The Senate will soon start debating the annual defense policy bill. This bill is particularly critical now when threats are rising, from state-sponsored cyberattacks to Russian aggression, to terrorism at home and abroad.
At the same time, our military is getting smaller and weaker. Unfortunately, the Senate bill is a mix of good and bad policies, and for the sake of our national security, this bill needs to be improved.
The Marines are pulling aircraft parts out of museums. The Air Force is cannibalizing planes to keep other planes flying. Three quarters of Navy F-18 fighter aircraft are not ready for combat.
The U.S. military today is getting smaller and is struggling to train its people and maintain its equipment due to a combination of high demand and a 25 percent cut to its budget. While we don’t yet know all the details of the recent military plane crashes and the Fort Hood tragedy, we do know that serious and fatal accidents are on the rise. While accidents always happen, senior military leaders believe the rise in the overall rate of serious accidents is due to the lack of funding for training and maintenance.
The Marines are pulling aircraft parts out of museums. The Air Force is cannibalizing planes to keep other planes flying. Three quarters of Navy F-18 fighter aircraft are not ready for combat. And only one-third of Army brigades are prepared for war. In short, our military is not prepared to defend the vital interests of the United States.
Given the threats facing our country and the current status of our military, we should ask one simple question about the Senate defense bill: Does it start rebuilding our military?
The bill, formally known as the National Defense Authorization Act for fiscal year 2017 (NDAA), doesn’t do enough. Sen. John McCain, R-Ariz., is the primary author of the NDAA, and he is keenly aware of this gap, and he hopes to address it by offering an amendment to increase the defense budget by $17.9 billion.
If successful, this amendment would take major steps toward rebuilding the military: it would grow the size of the Army and the Marine Corps, it would buy more ships for the Navy and more planes for the Air Force, and it would provide more funding for training and maintenance for all the services.
If this amendment doesn’t pass, this bill will not start rebuilding our military. There is one problem with the McCain amendment—the defense funding increase does not come with cuts to other parts of the federal budget that are less important. To reinvest in our armed forces while being fiscally responsible, defense funding should be increased and other parts of the budget should be decreased.
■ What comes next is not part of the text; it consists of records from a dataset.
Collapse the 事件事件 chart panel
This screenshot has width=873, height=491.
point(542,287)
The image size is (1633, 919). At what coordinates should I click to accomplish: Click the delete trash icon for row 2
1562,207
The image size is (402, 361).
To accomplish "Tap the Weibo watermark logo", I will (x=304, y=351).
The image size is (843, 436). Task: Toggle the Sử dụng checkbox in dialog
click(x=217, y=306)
While the budget is the biggest issue in the Senate NDAA, there are other provisions in this bill that are a mixture of good and bad. On the good side, the bill takes important steps in line with recommendations from Heritage analysts on military health care, reforming commissaries, and prohibiting military exercises with Cuba.
The bill also takes good steps on expanding the national missile defense policy and investing in space-based missile defense. The bill also prohibits the defense budget from being used for non-defense research, which is doubly important when the military is already short on funding.
Unfortunately, the good provisions are mixed in with a number of bad ones. Perhaps most controversially, the bill contains a provision requiring women to register for the Selective Service and be eligible for a future military draft. In parallel, it creates a national commission on public service, an idea that Heritage analysts have expressed concerns about in the past.
The bill also contains the New Balance provision to prohibit service members from buying running shoes made in other countries, which even New Balance’s hometown paper thinks is a bad idea.
The bill also opens the door to designing and planning a prison in the U.S. to hold terrorists currently at Guantanamo Bay. But the biggest problem is the one outlined above: The bill currently supports President Barack Obama’s proposal for a smaller and weaker U.S. military.
The Senate NDAA contains a number of good provisions as well as some bad ones, but it doesn’t start rebuilding the military. It will take years of strong defense budgets to properly do this. The Senate should start that rebuilding process now instead of going along with Obama’s plan for a smaller, weaker military.